USA Today: Defense Department settles with Linda Tripp
WASHINGTON (AP) — Linda Tripp will get more than $595,000 from the Defense Department to settle a lawsuit over the release of confidential personal information about her to a magazine, her lawyers said Monday.
Based on information supplied by Pentagon officials in 1998, The New Yorker reported Tripp did not admit an arrest on her security application for her job at the Defense Department. She had been arrested for grand larceny when she was a teenager. (Related item: Settlement Agreement)
Tripp, whose secret tapes of conversations with Monica Lewinsky helped lead to President Clinton’s impeachment trial, sued the Defense Department two years ago, alleging violations of the Privacy Act. She had worked for the department as a public affairs specialist.
The 1974 Privacy Act prohibits the government from releasing unauthorized personal information about individual Americans to nonfederal organizations.
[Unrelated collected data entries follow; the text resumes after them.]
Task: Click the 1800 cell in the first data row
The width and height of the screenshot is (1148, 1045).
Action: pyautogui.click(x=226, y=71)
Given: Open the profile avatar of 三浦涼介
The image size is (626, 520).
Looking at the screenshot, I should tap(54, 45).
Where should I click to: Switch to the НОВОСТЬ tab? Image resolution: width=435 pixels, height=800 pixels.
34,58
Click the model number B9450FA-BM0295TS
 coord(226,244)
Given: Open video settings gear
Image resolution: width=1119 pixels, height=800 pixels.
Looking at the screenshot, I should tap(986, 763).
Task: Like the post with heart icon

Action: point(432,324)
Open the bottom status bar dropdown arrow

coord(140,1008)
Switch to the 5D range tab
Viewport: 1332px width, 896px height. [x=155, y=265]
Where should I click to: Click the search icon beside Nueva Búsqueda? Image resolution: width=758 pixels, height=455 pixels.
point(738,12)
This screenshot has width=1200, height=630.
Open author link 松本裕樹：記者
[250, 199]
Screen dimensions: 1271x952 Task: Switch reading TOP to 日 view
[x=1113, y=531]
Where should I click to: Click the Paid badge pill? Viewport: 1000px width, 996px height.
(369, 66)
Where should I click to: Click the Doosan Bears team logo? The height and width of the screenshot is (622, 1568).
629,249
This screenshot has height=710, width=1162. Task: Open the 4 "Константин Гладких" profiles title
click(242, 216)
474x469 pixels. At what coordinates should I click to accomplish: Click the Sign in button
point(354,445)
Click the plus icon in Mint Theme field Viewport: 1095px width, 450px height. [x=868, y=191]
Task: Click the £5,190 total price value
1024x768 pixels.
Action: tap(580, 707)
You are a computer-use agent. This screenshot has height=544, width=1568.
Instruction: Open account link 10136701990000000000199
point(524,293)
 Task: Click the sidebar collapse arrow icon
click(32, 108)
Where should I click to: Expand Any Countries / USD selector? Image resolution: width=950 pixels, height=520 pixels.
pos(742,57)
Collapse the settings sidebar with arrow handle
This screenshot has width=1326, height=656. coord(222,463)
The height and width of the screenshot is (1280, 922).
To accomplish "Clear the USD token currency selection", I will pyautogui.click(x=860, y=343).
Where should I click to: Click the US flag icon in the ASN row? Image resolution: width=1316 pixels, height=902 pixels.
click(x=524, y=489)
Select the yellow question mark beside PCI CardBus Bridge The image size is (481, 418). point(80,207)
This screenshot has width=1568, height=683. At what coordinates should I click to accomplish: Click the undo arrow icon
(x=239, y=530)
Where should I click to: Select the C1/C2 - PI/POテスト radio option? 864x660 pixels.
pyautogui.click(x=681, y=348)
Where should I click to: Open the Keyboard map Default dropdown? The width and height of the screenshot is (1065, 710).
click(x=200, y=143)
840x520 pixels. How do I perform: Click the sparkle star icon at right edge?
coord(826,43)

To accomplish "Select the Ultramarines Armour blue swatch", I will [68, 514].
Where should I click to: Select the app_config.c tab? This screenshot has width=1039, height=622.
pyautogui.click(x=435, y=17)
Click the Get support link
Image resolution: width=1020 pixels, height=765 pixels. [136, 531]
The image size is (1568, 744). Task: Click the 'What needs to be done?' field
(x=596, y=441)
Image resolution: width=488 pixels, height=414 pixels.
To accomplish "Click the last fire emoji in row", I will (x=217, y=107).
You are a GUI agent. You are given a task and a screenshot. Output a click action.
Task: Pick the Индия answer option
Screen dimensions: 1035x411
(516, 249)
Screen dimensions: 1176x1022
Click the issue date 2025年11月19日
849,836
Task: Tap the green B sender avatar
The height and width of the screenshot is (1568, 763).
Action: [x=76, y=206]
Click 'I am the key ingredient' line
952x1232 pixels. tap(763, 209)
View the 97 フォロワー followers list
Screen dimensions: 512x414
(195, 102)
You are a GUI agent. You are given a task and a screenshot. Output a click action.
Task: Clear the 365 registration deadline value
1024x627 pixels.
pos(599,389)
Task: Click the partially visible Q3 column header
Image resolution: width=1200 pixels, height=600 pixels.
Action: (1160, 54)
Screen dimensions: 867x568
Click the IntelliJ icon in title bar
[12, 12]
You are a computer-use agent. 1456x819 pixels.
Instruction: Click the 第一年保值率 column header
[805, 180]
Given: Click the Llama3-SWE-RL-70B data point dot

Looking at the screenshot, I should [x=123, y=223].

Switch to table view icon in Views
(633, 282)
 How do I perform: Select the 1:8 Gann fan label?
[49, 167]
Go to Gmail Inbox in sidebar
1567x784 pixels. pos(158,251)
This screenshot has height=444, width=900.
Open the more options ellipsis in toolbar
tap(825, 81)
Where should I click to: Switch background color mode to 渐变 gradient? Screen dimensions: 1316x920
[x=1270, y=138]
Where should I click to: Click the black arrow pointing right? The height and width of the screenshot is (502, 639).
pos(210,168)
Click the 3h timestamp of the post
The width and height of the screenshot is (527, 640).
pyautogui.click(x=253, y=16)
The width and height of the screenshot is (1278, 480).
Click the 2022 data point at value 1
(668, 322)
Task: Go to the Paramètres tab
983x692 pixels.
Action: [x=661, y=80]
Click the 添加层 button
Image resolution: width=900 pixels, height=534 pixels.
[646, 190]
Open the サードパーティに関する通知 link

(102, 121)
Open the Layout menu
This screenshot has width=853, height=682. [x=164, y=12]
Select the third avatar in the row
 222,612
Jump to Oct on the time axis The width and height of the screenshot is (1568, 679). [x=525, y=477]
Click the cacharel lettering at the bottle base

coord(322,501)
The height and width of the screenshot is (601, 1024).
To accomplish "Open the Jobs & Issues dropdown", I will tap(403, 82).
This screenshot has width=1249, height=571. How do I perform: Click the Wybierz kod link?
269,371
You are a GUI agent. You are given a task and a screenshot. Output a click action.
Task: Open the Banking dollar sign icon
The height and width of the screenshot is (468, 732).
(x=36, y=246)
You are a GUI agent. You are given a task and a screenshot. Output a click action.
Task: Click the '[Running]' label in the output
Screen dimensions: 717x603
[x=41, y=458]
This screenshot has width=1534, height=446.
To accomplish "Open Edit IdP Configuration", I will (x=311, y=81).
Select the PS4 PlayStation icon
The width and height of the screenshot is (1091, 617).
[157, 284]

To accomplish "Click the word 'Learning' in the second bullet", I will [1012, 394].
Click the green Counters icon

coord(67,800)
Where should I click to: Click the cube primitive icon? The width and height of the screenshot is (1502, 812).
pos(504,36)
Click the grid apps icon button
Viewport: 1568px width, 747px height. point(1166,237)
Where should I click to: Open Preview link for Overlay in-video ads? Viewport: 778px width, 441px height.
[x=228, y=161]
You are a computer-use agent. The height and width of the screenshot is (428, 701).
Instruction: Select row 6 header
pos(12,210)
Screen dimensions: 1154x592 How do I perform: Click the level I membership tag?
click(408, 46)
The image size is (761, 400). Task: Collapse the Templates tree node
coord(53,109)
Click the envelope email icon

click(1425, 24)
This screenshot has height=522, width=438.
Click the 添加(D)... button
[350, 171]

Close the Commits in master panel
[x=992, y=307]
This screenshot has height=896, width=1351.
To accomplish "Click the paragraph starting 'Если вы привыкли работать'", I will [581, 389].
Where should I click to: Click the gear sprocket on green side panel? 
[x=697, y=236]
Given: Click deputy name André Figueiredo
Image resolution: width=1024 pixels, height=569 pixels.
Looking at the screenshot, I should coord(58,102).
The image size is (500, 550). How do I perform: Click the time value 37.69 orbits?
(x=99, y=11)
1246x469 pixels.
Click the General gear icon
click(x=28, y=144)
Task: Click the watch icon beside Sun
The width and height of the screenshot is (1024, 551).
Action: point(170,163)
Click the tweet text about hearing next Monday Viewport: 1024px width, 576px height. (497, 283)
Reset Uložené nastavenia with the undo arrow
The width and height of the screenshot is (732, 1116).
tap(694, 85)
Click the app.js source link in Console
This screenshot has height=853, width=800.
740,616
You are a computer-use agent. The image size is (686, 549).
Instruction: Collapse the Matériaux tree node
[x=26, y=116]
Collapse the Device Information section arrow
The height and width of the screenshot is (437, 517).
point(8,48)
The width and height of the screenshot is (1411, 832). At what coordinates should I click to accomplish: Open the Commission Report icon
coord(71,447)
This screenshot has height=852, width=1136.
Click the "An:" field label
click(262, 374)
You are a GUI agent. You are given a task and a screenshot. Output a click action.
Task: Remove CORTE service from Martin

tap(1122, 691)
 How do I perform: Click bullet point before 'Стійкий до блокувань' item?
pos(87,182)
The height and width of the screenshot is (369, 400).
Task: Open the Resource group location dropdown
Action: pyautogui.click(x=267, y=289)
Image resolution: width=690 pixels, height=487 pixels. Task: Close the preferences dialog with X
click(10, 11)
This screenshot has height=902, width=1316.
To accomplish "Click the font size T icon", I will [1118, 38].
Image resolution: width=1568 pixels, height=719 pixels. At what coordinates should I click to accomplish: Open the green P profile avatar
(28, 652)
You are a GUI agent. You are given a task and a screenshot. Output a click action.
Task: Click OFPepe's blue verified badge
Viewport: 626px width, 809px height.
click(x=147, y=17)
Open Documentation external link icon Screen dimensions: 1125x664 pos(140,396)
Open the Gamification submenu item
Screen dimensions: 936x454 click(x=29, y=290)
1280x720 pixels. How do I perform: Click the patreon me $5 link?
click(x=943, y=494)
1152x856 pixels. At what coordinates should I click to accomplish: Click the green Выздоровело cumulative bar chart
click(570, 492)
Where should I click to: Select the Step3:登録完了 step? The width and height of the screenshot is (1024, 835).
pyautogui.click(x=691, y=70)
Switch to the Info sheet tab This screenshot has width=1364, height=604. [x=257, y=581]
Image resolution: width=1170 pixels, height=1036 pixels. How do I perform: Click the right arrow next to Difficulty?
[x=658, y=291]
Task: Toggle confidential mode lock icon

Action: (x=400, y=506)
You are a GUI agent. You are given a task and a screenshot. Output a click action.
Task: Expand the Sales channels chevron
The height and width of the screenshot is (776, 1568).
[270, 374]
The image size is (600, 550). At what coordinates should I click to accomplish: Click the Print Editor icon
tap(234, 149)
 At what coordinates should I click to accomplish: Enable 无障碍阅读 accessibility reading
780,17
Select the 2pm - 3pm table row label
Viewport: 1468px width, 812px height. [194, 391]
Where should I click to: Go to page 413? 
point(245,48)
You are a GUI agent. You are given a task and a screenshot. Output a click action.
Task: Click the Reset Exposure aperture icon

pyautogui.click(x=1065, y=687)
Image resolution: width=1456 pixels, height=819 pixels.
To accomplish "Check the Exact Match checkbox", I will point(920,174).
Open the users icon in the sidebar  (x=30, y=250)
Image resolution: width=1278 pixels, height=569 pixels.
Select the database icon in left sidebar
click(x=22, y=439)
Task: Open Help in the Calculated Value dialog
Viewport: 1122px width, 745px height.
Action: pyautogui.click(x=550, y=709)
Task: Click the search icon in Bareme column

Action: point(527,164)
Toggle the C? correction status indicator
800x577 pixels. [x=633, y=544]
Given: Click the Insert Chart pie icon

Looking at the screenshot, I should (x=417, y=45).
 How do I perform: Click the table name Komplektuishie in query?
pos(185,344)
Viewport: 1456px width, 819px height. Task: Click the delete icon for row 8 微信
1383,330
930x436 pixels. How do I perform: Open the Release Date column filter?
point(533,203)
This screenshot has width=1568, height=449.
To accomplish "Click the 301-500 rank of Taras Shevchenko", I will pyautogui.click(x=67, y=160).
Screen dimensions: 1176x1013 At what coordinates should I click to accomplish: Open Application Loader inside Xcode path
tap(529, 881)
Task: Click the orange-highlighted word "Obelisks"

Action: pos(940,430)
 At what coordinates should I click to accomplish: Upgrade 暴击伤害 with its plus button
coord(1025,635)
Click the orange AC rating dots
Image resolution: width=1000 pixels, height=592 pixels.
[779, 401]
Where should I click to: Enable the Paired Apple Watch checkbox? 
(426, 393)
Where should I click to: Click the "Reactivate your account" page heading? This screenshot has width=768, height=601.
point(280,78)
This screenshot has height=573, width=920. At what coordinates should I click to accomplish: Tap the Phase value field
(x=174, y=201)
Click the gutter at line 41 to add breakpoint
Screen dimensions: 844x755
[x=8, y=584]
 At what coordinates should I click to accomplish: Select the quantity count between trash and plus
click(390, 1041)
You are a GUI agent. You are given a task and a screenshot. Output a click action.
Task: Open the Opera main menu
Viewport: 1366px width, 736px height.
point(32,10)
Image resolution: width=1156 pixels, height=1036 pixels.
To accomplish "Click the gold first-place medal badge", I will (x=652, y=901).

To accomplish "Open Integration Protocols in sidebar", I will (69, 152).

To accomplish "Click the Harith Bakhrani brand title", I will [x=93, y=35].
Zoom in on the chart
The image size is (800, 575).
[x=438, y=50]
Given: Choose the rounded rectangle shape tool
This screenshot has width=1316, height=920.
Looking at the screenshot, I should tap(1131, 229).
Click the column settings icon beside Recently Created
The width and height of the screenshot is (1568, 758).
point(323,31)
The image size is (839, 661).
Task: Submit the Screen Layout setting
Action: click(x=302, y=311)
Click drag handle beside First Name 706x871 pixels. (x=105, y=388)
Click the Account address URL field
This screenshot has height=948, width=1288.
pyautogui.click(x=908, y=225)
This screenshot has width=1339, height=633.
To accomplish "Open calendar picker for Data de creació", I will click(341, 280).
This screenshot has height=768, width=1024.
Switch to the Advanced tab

Tripp claimed administration officials retaliated for her role in triggering the impeachment proceedings. Tripp provided Independent Counsel Ken Starr with tape-recorded conversations in which Lewinsky confided an intimate relationship with the president.
“This government should never be permitted to use Privacy Act- protected information to discredit a political opponent,” Tripp said in a statement.
As part of the settlement, Tripp gets a one-time payment of $595,000, a retroactive promotion and retroactive pay at a higher salary level for 1998, 1999 and 2000.
The Justice and Defense departments declined to comment, and her lawyers did not disclose the total value of the agreement.
Stephen Kohn, one of Tripp’s lawyers, declined to say whether Tripp is currently working, but said that under the settlement, she can reapply to any government branch.
Tripp lost her job at the Pentagon in January 2001 after she refused to resign like other political appointees on the last day of Clinton’s term.
She earned nearly $100,000 a year when she was a public affairs specialist for the Defense Department. She held a civil service job in the White House under former President Bush before getting a political appointment and new job at the Pentagon in 1994.
U.S. District Judge Emmet Sullivan has yet to approve the agreement.